There is an economic element to critique with the argument as well. The authors state that “Retrenchment from global markets, such as withdrawing from trade agreements or international economic institutions, can likewise create vacuums for bad actors to exploit.” The concern by many progressives here is not simply that TPP offered few protections for domestic labor and would be a giveaway to massive corporations (though it was that, too), but that such trade deals themselves often disadvantage smaller nations and leave them more vulnerable to multinational corporations. Smaller nations require economic sovereignty as much as territorial sovereignty in order to best secure self-governance. Once again, the progressive bona-fides of multinational institutions cannot be assumed to be perpetual, and if progressives seek to differentiate themselves from their more centrist rivals, they must keep in mind this danger.

Additionally, progressive spending priorities innately clash with the inevitably ballooning defense budget under an interventionist agenda. Both a desire to see greater social spending at home combined with the necessary funds to defend the commitments proposed by the authors would likely be an unsustainable debt burden in the long run.

Historically, nations do not develop along a linear path. A variety of governing arrangements and development models pepper the record, and the assumptions of liberal interventionists, ironically, often end up replicating the very Victorian empires the authors rightly condemn. The British imperialists saw themselves as a force of progress and civilization, uplifting all of mankind with a universal model. They left us with a disproportionate share of the world’s intractable conflict zones as their legacy. The mainstream position in the foreign policy community today, be it left, right, or center, seems to be to advocate for the United States to be the unintentional successor to this values-centric world view, now wearing the cloak of liberation. But only a sober calculation of interest can suffice in a dangerous and polycentric world where the rightness of one’s cause is subjective, and power is split between nations with divergent interests and experiences.
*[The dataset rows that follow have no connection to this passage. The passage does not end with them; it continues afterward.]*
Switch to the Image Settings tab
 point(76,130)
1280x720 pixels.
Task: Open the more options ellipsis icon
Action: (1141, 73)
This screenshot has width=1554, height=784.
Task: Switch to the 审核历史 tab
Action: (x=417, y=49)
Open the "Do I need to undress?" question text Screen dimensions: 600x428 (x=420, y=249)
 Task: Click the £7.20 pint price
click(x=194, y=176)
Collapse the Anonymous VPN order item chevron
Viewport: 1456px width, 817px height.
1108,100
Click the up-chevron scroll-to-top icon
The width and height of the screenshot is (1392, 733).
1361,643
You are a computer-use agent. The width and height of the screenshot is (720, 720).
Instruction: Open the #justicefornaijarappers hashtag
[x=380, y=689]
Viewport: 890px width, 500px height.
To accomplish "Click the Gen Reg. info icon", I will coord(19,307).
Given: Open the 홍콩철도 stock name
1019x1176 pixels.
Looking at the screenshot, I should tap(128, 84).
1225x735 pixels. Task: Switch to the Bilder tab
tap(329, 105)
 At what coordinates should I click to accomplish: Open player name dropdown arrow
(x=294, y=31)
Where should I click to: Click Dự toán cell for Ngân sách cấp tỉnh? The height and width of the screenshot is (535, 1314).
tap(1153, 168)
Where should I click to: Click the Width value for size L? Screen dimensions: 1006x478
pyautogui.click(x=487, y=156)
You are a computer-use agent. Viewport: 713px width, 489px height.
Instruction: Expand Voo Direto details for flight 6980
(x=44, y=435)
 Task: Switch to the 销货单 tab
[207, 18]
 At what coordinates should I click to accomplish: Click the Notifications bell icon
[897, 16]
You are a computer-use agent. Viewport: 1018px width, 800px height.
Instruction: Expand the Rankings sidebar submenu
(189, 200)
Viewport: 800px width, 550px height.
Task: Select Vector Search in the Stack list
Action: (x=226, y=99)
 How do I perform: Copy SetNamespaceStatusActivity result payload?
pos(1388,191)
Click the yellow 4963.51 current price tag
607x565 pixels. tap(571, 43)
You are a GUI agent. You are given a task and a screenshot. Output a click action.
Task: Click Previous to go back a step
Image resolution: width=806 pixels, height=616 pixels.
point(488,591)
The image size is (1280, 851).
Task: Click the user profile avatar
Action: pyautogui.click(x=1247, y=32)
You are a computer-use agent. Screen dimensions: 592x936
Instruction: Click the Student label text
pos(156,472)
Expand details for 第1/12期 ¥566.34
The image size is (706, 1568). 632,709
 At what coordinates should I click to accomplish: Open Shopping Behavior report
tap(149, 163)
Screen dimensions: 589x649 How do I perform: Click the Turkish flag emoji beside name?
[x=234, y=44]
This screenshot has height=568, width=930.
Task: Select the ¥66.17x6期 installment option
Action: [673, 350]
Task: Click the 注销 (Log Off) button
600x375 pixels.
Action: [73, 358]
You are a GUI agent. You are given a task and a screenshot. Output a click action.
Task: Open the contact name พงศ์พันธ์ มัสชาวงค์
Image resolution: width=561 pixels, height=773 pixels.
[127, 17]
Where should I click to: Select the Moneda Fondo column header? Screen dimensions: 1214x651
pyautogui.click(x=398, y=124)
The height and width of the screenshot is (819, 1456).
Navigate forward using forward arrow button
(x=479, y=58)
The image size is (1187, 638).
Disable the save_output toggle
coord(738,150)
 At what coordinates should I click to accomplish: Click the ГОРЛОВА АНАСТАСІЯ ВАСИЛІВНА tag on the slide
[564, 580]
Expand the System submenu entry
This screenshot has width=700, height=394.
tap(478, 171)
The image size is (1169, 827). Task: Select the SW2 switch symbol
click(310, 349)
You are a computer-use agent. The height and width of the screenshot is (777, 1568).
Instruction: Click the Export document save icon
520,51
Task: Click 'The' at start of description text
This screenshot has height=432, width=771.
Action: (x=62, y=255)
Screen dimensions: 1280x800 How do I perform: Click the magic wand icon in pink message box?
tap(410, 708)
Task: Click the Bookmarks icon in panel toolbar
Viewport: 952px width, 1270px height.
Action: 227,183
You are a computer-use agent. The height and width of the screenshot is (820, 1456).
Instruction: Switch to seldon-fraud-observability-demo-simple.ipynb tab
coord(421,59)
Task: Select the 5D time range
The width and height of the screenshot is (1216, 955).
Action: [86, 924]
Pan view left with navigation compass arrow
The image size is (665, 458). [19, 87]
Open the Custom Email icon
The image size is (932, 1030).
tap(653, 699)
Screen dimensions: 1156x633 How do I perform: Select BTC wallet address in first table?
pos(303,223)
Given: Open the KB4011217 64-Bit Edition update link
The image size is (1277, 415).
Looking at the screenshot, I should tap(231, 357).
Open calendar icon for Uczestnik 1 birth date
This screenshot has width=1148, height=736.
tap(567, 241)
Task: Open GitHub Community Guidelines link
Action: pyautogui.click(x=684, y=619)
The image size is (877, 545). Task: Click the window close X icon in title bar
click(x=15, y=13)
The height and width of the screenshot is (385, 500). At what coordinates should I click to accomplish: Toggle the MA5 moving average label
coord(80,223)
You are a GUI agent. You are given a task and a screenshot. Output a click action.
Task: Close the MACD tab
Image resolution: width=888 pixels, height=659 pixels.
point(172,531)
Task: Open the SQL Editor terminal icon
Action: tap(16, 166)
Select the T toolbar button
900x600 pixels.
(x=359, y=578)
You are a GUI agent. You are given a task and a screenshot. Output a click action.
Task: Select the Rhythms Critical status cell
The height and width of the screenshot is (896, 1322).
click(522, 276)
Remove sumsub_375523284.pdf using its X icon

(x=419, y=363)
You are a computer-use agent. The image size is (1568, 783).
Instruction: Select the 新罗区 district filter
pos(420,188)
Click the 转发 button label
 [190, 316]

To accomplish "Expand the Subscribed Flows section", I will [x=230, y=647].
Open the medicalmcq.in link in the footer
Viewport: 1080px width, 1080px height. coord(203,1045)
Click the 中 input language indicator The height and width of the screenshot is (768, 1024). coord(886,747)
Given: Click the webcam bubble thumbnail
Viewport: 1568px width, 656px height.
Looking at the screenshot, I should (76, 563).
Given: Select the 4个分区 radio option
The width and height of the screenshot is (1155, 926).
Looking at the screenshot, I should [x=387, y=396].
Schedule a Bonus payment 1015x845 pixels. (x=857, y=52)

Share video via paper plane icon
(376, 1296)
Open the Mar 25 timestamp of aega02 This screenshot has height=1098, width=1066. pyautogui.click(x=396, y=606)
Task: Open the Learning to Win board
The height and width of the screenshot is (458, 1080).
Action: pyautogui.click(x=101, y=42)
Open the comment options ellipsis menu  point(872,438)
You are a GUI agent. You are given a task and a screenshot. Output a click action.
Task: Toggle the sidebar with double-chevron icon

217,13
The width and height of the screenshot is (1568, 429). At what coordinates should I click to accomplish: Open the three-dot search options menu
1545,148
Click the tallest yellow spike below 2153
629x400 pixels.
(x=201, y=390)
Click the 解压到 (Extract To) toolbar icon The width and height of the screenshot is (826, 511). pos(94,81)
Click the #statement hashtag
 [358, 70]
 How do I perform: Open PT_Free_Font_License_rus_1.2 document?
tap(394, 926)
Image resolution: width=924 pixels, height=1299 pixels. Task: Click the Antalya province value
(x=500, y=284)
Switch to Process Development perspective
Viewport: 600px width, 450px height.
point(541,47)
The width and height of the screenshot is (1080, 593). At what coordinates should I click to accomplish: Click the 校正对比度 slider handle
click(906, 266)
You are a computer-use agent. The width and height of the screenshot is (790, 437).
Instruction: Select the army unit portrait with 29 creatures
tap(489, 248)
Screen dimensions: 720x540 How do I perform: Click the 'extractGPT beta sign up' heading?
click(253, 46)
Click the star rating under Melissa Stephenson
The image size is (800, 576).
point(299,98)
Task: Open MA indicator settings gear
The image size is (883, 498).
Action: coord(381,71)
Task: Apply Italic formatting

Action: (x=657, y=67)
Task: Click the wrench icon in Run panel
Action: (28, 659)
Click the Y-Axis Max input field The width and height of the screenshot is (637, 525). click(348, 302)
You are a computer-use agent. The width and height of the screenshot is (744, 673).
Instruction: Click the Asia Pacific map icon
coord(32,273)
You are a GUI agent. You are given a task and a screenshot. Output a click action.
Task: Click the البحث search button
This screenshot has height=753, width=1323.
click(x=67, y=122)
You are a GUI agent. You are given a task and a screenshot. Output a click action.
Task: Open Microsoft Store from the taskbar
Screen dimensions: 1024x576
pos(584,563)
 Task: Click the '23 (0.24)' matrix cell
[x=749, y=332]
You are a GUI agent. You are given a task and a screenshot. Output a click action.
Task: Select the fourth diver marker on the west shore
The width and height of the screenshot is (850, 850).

Progressives have an unfortunate tendency to ignore that many causes once viewed as progressive in the past either were rejected upon further scrutiny or merged with other worldviews to create unrecognizable coalitions which would come to be thought of as divergent from their original intentions. This would almost certainly be the fate of a ‘progressive foreign policy’ under present day conditions. The rhetoric of international liberation would inevitably become assimilated onto similar policies– such as the Iraq and Libya wars– that the authors oppose. Policymakers living today are no more the protagonists of history than any other group of the past, and so must be aware of the dangerous waters their ideological predecessors have often entered.

Using one’s domestic political views as a framework for a foreign policy grand strategy, be those values progressive or anything else, always risks running up against the fact that there is no international sovereign to appeal to like there is in domestic politics. Multipolar systems are not just divisions of power blocs, they are also divisions for a multiplicity of values and systems to which claims to universal morality can no longer apply. Projects of world transformation are the luxuries of hegemony and the faster these schemes are dropped the easier it will become to increase the efficacy of diplomacy and retain resources for causes where they are well and truly needed. If progressives become the champion of an interventionist garrison state they will find it more difficult to practice a beneficial civil society at home and seek a modus vivendi with other powers abroad.